H-Atom Abstraction Reactions by Ground-State Ozone from Saturated Oxygenates

Theoretical insights into H-abstraction by ozone from saturated species have been virtually nonexistent, in sharp contrast to the situation for reactions with unsaturated species. Our computed rate constants for reactions with tetrahydrofuran and its methyl derivatives, obtained at various levels of theory, show that abstraction occurs primarily at the carbons situated beside the heterocyclic oxygen, with least likely reaction from the methyl groups. All of the methods tested are in broad relative agreement with this conclusion and with recent experiments although they do differ widely in terms of their absolute values. Abstraction leads variously to the formation of hydrotrioxides, ROOOH, or more directly to R - OH + O₂(¹Δ_g).

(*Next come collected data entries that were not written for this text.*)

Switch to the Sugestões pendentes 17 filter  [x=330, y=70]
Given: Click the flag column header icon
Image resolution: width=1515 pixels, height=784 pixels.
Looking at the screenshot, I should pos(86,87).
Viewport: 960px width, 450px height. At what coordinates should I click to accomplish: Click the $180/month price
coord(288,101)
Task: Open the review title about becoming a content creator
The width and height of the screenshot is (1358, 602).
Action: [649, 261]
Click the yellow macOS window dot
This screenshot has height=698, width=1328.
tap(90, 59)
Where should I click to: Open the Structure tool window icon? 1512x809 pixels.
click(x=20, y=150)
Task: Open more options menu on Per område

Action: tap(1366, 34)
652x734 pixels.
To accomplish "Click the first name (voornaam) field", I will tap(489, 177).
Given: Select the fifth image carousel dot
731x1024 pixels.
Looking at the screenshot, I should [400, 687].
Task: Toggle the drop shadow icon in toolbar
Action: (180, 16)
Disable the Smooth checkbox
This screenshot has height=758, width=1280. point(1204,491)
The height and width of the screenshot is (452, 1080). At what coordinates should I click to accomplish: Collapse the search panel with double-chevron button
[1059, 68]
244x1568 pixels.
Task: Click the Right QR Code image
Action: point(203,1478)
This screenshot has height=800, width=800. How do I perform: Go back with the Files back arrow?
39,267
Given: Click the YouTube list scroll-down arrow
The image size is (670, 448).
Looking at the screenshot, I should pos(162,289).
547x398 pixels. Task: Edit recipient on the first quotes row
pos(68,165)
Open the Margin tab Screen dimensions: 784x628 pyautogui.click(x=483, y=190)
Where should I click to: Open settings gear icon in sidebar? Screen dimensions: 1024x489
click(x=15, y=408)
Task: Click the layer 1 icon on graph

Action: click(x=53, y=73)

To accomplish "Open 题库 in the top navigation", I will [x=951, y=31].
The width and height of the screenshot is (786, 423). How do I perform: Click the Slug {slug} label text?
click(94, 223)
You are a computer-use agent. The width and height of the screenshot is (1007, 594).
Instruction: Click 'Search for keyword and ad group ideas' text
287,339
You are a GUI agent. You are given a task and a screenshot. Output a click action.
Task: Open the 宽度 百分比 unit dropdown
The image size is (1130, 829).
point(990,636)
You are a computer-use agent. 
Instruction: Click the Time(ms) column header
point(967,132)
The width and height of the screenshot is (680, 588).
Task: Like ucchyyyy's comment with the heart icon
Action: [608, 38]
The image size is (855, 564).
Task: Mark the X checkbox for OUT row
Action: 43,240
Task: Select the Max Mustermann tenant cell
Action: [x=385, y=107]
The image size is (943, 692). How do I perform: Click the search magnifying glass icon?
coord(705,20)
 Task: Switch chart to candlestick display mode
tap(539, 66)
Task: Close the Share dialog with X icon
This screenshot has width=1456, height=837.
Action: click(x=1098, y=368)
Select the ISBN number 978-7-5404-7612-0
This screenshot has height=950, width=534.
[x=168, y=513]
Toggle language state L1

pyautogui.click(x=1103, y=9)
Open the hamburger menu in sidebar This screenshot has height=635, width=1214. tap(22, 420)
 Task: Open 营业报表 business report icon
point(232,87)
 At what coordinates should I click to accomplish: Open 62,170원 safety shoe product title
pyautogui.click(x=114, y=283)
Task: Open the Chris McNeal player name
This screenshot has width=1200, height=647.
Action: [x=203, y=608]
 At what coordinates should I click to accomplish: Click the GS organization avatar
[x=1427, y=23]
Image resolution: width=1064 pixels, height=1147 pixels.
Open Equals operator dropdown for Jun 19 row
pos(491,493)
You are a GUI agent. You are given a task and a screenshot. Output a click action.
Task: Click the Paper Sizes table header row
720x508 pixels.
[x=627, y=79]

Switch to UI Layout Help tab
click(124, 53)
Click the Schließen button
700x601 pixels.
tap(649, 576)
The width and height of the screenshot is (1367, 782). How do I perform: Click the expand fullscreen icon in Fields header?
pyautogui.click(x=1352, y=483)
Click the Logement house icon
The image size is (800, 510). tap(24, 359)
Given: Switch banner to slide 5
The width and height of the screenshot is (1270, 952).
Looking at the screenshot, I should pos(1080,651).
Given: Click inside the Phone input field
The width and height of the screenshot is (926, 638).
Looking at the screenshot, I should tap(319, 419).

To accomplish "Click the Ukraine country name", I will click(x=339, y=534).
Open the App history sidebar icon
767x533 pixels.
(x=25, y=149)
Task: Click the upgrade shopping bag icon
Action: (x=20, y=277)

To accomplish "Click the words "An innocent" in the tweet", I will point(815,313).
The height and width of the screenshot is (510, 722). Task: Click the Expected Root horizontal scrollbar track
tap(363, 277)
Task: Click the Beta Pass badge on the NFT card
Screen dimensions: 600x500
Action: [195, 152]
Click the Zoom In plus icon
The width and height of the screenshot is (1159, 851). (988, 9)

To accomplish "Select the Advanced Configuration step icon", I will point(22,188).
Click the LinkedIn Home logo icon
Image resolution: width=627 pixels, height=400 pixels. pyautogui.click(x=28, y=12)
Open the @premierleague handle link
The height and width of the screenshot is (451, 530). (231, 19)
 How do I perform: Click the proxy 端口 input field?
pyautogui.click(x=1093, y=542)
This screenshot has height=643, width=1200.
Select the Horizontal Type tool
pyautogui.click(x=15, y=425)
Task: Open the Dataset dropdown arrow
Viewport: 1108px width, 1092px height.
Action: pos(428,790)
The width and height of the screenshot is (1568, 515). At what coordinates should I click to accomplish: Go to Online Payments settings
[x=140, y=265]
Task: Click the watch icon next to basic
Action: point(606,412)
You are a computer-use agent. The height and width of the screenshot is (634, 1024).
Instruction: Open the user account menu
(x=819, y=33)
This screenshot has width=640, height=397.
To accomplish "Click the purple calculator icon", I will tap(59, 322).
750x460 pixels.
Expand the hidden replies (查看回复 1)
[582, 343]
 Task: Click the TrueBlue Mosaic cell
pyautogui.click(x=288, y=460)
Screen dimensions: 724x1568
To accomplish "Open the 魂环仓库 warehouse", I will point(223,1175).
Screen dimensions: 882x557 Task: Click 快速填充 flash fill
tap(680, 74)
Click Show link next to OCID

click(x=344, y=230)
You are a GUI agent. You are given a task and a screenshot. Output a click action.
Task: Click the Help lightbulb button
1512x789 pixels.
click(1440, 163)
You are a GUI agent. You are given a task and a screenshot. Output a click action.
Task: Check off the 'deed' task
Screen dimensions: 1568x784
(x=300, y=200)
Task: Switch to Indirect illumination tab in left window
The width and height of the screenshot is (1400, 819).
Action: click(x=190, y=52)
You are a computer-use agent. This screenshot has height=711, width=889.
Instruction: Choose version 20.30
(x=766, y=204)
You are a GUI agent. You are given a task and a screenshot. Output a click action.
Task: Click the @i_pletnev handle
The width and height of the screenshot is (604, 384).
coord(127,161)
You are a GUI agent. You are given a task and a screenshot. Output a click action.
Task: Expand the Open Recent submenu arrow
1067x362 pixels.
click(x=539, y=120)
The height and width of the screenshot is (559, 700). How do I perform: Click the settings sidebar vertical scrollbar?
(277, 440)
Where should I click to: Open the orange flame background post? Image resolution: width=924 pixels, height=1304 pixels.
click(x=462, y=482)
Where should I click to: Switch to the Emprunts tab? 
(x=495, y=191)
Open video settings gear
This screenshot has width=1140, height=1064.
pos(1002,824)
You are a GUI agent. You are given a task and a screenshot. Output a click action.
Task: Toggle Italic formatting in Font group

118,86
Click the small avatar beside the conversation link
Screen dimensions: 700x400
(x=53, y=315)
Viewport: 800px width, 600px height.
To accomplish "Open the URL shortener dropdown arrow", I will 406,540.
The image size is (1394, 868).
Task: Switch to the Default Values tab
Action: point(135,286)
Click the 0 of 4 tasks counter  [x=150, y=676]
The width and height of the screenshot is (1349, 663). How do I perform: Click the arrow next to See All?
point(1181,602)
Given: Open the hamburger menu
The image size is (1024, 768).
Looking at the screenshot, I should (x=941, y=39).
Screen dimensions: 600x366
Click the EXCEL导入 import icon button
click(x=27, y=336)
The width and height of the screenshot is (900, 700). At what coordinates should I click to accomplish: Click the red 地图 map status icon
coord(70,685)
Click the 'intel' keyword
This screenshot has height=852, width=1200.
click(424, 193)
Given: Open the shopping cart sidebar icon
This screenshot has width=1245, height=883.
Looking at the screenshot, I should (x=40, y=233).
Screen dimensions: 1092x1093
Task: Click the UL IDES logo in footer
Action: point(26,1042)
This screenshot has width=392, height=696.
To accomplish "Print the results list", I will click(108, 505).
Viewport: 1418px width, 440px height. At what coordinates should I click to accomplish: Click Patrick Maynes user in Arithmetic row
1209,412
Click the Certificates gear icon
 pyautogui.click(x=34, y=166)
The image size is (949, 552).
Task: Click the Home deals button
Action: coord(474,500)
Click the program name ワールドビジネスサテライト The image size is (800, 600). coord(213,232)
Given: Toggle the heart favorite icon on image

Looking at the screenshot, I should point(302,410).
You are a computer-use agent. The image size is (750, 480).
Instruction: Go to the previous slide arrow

To understand some of the observed behaviors, dimethyl and diethyl acyclic ethers, methyl and ethyl hydroperoxides, and the alcohols methanol and ethanol were also included in this study. For the simplest system, CH₃OH + O₃ → H₂C=O + H₂O₂, an all-electron scalar relativistic CCSD(T)/CBS approach yields a barrier height that differs by >5 kJ mol^-1 when an additional multireference treatment up to CCSDT(Q) is considered.